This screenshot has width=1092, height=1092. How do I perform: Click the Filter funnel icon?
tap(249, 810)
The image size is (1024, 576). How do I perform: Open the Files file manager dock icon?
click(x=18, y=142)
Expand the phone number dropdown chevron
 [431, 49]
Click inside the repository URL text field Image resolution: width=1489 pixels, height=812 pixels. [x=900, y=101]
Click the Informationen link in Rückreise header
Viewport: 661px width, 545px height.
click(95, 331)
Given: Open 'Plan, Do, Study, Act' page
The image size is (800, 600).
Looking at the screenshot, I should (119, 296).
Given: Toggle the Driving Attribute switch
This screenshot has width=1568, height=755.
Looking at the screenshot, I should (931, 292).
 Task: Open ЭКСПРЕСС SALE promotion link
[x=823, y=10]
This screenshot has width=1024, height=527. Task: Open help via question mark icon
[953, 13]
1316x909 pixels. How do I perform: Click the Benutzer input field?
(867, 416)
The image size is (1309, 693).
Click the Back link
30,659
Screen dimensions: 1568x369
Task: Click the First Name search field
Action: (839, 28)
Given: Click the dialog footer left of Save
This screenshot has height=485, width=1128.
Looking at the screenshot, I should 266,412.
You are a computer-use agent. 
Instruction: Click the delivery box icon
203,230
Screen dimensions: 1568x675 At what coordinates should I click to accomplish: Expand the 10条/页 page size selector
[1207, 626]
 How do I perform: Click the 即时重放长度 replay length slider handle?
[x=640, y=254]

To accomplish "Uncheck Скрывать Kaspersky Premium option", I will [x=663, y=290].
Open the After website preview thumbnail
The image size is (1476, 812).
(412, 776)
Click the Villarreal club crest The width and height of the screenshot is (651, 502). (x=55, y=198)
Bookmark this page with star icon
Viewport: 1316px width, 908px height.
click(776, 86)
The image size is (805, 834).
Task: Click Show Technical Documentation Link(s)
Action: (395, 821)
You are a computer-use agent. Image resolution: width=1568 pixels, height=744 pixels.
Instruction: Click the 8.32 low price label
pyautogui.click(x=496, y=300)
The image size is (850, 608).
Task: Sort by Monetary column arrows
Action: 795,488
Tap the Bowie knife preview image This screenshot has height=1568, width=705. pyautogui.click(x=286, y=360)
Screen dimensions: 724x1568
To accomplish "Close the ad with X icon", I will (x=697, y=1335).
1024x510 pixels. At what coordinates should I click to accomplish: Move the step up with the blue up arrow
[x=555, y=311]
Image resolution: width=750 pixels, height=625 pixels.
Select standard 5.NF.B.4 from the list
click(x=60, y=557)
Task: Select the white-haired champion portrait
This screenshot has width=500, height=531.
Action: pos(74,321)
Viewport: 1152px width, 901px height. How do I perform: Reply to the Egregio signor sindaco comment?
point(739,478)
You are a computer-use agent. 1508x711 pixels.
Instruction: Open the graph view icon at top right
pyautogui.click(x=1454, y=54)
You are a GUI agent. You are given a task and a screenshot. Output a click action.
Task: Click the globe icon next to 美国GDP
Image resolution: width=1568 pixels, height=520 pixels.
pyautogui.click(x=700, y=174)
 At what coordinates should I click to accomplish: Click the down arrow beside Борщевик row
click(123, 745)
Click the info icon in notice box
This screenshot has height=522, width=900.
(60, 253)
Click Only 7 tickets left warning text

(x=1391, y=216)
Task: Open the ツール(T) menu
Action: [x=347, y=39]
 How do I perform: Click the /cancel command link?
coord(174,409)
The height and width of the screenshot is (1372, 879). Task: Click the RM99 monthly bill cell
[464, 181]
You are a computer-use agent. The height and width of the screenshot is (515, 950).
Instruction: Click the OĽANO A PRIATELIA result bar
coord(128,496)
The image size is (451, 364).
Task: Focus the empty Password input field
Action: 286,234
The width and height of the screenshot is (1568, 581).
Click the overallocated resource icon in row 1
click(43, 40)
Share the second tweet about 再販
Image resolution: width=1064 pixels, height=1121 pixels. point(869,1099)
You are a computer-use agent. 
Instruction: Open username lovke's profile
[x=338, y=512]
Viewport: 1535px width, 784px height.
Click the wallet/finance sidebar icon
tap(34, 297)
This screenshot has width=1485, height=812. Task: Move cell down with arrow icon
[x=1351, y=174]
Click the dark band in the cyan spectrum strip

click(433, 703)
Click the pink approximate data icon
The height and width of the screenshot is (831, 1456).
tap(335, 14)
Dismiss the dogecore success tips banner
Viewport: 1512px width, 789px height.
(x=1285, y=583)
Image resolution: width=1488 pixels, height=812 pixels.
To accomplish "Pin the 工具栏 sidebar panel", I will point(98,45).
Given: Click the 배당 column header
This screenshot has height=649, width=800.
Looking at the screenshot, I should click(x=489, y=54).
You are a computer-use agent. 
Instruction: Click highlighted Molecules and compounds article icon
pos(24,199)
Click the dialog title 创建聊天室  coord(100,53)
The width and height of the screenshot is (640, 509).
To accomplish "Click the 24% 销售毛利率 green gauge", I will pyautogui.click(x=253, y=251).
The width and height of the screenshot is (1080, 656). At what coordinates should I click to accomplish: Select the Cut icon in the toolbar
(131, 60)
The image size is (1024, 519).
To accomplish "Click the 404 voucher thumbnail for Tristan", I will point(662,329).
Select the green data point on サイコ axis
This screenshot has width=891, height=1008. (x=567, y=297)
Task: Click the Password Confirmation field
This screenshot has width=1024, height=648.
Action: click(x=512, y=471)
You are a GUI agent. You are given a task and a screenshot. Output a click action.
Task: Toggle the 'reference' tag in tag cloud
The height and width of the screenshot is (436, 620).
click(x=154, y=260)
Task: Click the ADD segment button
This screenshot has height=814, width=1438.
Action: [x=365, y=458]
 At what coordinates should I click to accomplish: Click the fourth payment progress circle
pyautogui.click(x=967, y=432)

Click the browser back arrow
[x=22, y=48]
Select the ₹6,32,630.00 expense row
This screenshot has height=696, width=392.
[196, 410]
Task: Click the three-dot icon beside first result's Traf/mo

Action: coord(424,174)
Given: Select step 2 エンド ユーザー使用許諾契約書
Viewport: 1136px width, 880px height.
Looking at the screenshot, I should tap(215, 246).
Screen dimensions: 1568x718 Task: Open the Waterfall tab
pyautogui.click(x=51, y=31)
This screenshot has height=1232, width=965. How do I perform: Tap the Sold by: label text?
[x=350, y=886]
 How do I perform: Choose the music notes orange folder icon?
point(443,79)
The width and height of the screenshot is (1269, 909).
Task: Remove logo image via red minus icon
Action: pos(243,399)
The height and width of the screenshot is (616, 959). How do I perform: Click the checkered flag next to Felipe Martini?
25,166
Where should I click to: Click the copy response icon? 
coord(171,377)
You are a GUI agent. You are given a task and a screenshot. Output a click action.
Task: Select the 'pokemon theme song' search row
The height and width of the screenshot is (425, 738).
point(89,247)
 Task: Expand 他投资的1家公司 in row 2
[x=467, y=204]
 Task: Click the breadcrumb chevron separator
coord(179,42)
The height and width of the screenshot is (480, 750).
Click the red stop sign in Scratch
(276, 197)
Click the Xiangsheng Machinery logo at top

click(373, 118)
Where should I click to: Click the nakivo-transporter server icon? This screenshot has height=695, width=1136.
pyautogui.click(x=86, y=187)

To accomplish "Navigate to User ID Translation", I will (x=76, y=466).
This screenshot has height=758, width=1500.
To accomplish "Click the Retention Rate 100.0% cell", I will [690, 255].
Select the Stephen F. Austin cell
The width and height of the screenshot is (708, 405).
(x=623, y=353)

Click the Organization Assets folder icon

◆ ◆ ◆ ◆ ◆

> _WHAT YOU NEED TO DO_
From the records above, extract exactly and only the lines that begin at the line with "Instruction: Click the 8.32 low price label" and stop after the line with "Screen dimensions: 724x1568".

> _OUTPUT OF THE EXERCISE_
Instruction: Click the 8.32 low price label
pyautogui.click(x=496, y=300)
The image size is (850, 608).
Task: Sort by Monetary column arrows
Action: 795,488
Tap the Bowie knife preview image This screenshot has height=1568, width=705. pyautogui.click(x=286, y=360)
Screen dimensions: 724x1568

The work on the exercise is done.